Problem
Your answer should be the full listing, copied word for word.

The data
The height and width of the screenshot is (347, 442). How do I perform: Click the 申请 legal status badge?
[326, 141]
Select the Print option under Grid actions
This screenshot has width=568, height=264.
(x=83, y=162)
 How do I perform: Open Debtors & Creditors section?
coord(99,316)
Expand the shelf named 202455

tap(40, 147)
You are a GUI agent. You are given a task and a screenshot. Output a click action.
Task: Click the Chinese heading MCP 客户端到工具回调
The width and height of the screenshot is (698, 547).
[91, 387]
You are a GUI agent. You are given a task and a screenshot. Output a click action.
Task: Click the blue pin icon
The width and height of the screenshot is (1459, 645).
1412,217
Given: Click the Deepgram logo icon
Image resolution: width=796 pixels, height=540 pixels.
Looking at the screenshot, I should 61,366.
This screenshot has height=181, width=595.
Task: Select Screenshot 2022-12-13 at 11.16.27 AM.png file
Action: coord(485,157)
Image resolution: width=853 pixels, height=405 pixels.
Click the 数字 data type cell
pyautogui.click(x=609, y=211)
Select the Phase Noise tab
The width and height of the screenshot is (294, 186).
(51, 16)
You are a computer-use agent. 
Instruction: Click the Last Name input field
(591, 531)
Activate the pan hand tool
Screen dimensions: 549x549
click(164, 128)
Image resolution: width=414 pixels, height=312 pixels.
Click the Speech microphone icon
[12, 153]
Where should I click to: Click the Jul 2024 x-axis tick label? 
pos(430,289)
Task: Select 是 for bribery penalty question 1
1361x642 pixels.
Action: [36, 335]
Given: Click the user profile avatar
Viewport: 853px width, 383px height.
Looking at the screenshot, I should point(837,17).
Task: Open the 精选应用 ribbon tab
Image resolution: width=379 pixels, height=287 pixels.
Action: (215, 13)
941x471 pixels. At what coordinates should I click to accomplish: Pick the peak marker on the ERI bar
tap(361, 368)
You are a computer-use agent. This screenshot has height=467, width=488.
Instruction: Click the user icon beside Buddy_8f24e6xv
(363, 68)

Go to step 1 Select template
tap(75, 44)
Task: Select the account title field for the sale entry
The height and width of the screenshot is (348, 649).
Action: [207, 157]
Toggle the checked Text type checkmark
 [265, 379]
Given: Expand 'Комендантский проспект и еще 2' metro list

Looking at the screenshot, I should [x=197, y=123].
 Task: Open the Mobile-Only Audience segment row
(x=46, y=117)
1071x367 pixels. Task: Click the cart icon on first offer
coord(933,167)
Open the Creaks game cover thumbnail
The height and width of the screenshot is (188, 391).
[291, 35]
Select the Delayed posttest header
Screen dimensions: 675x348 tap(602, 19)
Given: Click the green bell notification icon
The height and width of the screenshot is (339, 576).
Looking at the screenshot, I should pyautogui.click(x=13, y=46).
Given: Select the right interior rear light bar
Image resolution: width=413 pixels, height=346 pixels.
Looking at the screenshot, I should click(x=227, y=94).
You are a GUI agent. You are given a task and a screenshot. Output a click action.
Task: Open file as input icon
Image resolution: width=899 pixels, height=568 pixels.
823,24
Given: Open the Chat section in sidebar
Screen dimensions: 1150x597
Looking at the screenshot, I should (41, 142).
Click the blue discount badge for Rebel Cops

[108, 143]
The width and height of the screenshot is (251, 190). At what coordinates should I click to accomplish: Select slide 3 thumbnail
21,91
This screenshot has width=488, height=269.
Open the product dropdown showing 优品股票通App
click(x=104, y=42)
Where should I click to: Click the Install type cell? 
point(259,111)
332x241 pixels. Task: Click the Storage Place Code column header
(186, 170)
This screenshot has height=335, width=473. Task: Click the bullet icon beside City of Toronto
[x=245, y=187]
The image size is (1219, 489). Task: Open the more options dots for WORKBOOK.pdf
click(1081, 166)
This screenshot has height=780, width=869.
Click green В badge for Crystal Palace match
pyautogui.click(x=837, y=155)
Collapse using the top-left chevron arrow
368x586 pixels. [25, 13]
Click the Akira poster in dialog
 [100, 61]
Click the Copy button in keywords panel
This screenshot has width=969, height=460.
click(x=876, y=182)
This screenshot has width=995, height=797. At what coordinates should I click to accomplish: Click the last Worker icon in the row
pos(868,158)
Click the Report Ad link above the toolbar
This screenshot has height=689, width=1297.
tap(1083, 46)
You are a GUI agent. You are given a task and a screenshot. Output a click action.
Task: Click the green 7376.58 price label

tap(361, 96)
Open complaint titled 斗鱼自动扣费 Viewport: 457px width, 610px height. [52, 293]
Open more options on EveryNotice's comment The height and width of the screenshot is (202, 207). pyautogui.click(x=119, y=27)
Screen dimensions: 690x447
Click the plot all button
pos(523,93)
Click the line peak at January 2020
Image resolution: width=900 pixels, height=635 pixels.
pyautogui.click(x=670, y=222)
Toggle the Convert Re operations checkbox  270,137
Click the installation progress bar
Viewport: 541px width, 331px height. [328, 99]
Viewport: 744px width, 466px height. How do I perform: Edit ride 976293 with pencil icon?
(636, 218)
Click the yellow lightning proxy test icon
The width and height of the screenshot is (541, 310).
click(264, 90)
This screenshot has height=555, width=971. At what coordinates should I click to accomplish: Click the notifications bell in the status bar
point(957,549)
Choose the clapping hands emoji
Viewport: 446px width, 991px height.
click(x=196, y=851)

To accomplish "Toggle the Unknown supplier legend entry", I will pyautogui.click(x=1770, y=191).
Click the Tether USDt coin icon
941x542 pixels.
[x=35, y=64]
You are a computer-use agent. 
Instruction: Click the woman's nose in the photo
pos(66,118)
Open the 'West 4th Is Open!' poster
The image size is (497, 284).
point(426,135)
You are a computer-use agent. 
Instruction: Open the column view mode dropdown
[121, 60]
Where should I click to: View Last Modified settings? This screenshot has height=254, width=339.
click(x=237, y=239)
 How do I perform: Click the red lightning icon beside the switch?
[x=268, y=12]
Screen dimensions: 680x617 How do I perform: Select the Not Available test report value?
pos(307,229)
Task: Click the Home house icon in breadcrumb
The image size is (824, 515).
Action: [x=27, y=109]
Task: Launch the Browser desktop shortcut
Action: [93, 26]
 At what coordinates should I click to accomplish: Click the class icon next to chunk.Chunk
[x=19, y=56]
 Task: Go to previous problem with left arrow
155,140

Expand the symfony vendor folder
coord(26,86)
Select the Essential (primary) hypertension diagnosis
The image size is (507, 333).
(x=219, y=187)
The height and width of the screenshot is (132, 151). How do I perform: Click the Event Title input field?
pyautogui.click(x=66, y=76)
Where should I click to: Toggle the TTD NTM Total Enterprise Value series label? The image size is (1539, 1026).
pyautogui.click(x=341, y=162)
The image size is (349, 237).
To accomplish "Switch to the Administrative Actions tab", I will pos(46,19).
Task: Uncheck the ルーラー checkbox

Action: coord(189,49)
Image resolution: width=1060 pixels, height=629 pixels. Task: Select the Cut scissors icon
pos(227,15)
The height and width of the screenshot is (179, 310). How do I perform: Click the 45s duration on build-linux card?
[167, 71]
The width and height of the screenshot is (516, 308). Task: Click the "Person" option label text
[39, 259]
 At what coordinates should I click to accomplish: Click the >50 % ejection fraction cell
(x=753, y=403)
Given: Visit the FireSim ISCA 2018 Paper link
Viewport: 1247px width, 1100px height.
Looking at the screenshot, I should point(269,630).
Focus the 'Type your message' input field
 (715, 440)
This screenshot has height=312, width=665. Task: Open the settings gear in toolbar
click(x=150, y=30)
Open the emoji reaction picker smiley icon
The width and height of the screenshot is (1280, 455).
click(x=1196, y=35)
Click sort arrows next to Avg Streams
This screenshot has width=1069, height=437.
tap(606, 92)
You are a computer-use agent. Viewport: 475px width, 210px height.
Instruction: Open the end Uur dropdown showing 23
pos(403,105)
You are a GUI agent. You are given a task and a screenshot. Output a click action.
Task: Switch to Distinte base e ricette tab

Solution
The height and width of the screenshot is (347, 442). How do I perform: Click the 申请 legal status badge?
[326, 141]
Select the Print option under Grid actions
This screenshot has width=568, height=264.
(x=83, y=162)
 How do I perform: Open Debtors & Creditors section?
coord(99,316)
Expand the shelf named 202455

tap(40, 147)
You are a GUI agent. You are given a task and a screenshot. Output a click action.
Task: Click the Chinese heading MCP 客户端到工具回调
The width and height of the screenshot is (698, 547).
[91, 387]
You are a GUI agent. You are given a task and a screenshot. Output a click action.
Task: Click the blue pin icon
The width and height of the screenshot is (1459, 645).
1412,217
Given: Click the Deepgram logo icon
Image resolution: width=796 pixels, height=540 pixels.
Looking at the screenshot, I should 61,366.
This screenshot has height=181, width=595.
Task: Select Screenshot 2022-12-13 at 11.16.27 AM.png file
Action: coord(485,157)
Image resolution: width=853 pixels, height=405 pixels.
Click the 数字 data type cell
pyautogui.click(x=609, y=211)
Select the Phase Noise tab
The width and height of the screenshot is (294, 186).
(51, 16)
You are a computer-use agent. 
Instruction: Click the Last Name input field
(591, 531)
Activate the pan hand tool
Screen dimensions: 549x549
click(164, 128)
Image resolution: width=414 pixels, height=312 pixels.
Click the Speech microphone icon
[12, 153]
Where should I click to: Click the Jul 2024 x-axis tick label? 
pos(430,289)
Task: Select 是 for bribery penalty question 1
1361x642 pixels.
Action: [36, 335]
Given: Click the user profile avatar
Viewport: 853px width, 383px height.
Looking at the screenshot, I should point(837,17).
Task: Open the 精选应用 ribbon tab
Image resolution: width=379 pixels, height=287 pixels.
Action: (215, 13)
941x471 pixels. At what coordinates should I click to accomplish: Pick the peak marker on the ERI bar
tap(361, 368)
You are a computer-use agent. This screenshot has height=467, width=488.
Instruction: Click the user icon beside Buddy_8f24e6xv
(363, 68)

Go to step 1 Select template
tap(75, 44)
Task: Select the account title field for the sale entry
The height and width of the screenshot is (348, 649).
Action: [207, 157]
Toggle the checked Text type checkmark
 [265, 379]
Given: Expand 'Комендантский проспект и еще 2' metro list

Looking at the screenshot, I should [x=197, y=123].
 Task: Open the Mobile-Only Audience segment row
(x=46, y=117)
1071x367 pixels. Task: Click the cart icon on first offer
coord(933,167)
Open the Creaks game cover thumbnail
The height and width of the screenshot is (188, 391).
[291, 35]
Select the Delayed posttest header
Screen dimensions: 675x348 tap(602, 19)
Given: Click the green bell notification icon
The height and width of the screenshot is (339, 576).
Looking at the screenshot, I should pyautogui.click(x=13, y=46).
Given: Select the right interior rear light bar
Image resolution: width=413 pixels, height=346 pixels.
Looking at the screenshot, I should click(x=227, y=94).
You are a GUI agent. You are given a task and a screenshot. Output a click action.
Task: Open file as input icon
Image resolution: width=899 pixels, height=568 pixels.
823,24
Given: Open the Chat section in sidebar
Screen dimensions: 1150x597
Looking at the screenshot, I should (41, 142).
Click the blue discount badge for Rebel Cops

[108, 143]
The width and height of the screenshot is (251, 190). At what coordinates should I click to accomplish: Select slide 3 thumbnail
21,91
This screenshot has width=488, height=269.
Open the product dropdown showing 优品股票通App
click(x=104, y=42)
Where should I click to: Click the Install type cell? 
point(259,111)
332x241 pixels. Task: Click the Storage Place Code column header
(186, 170)
This screenshot has height=335, width=473. Task: Click the bullet icon beside City of Toronto
[x=245, y=187]
The image size is (1219, 489). Task: Open the more options dots for WORKBOOK.pdf
click(1081, 166)
This screenshot has height=780, width=869.
Click green В badge for Crystal Palace match
pyautogui.click(x=837, y=155)
Collapse using the top-left chevron arrow
368x586 pixels. [25, 13]
Click the Akira poster in dialog
 [100, 61]
Click the Copy button in keywords panel
This screenshot has width=969, height=460.
click(x=876, y=182)
This screenshot has width=995, height=797. At what coordinates should I click to accomplish: Click the last Worker icon in the row
pos(868,158)
Click the Report Ad link above the toolbar
This screenshot has height=689, width=1297.
tap(1083, 46)
You are a GUI agent. You are given a task and a screenshot. Output a click action.
Task: Click the green 7376.58 price label

tap(361, 96)
Open complaint titled 斗鱼自动扣费 Viewport: 457px width, 610px height. [52, 293]
Open more options on EveryNotice's comment The height and width of the screenshot is (202, 207). pyautogui.click(x=119, y=27)
Screen dimensions: 690x447
Click the plot all button
pos(523,93)
Click the line peak at January 2020
Image resolution: width=900 pixels, height=635 pixels.
pyautogui.click(x=670, y=222)
Toggle the Convert Re operations checkbox  270,137
Click the installation progress bar
Viewport: 541px width, 331px height. [328, 99]
Viewport: 744px width, 466px height. How do I perform: Edit ride 976293 with pencil icon?
(636, 218)
Click the yellow lightning proxy test icon
The width and height of the screenshot is (541, 310).
click(264, 90)
This screenshot has height=555, width=971. At what coordinates should I click to accomplish: Click the notifications bell in the status bar
point(957,549)
Choose the clapping hands emoji
Viewport: 446px width, 991px height.
click(x=196, y=851)

To accomplish "Toggle the Unknown supplier legend entry", I will pyautogui.click(x=1770, y=191).
Click the Tether USDt coin icon
941x542 pixels.
[x=35, y=64]
You are a computer-use agent. 
Instruction: Click the woman's nose in the photo
pos(66,118)
Open the 'West 4th Is Open!' poster
The image size is (497, 284).
point(426,135)
You are a computer-use agent. 
Instruction: Open the column view mode dropdown
[121, 60]
Where should I click to: View Last Modified settings? This screenshot has height=254, width=339.
click(x=237, y=239)
 How do I perform: Click the red lightning icon beside the switch?
[x=268, y=12]
Screen dimensions: 680x617 How do I perform: Select the Not Available test report value?
pos(307,229)
Task: Click the Home house icon in breadcrumb
The image size is (824, 515).
Action: [x=27, y=109]
Task: Launch the Browser desktop shortcut
Action: [93, 26]
 At what coordinates should I click to accomplish: Click the class icon next to chunk.Chunk
[x=19, y=56]
 Task: Go to previous problem with left arrow
155,140

Expand the symfony vendor folder
coord(26,86)
Select the Essential (primary) hypertension diagnosis
The image size is (507, 333).
(x=219, y=187)
The height and width of the screenshot is (132, 151). How do I perform: Click the Event Title input field?
pyautogui.click(x=66, y=76)
Where should I click to: Toggle the TTD NTM Total Enterprise Value series label? The image size is (1539, 1026).
pyautogui.click(x=341, y=162)
The image size is (349, 237).
To accomplish "Switch to the Administrative Actions tab", I will pos(46,19).
Task: Uncheck the ルーラー checkbox

Action: coord(189,49)
Image resolution: width=1060 pixels, height=629 pixels. Task: Select the Cut scissors icon
pos(227,15)
The height and width of the screenshot is (179, 310). How do I perform: Click the 45s duration on build-linux card?
[167, 71]
The width and height of the screenshot is (516, 308). Task: Click the "Person" option label text
[39, 259]
 At what coordinates should I click to accomplish: Click the >50 % ejection fraction cell
(x=753, y=403)
Given: Visit the FireSim ISCA 2018 Paper link
Viewport: 1247px width, 1100px height.
Looking at the screenshot, I should point(269,630).
Focus the 'Type your message' input field
 (715, 440)
This screenshot has height=312, width=665. Task: Open the settings gear in toolbar
click(x=150, y=30)
Open the emoji reaction picker smiley icon
The width and height of the screenshot is (1280, 455).
click(x=1196, y=35)
Click sort arrows next to Avg Streams
This screenshot has width=1069, height=437.
tap(606, 92)
You are a computer-use agent. Viewport: 475px width, 210px height.
Instruction: Open the end Uur dropdown showing 23
pos(403,105)
You are a GUI agent. You are given a task and a screenshot. Output a click action.
Task: Switch to Distinte base e ricette tab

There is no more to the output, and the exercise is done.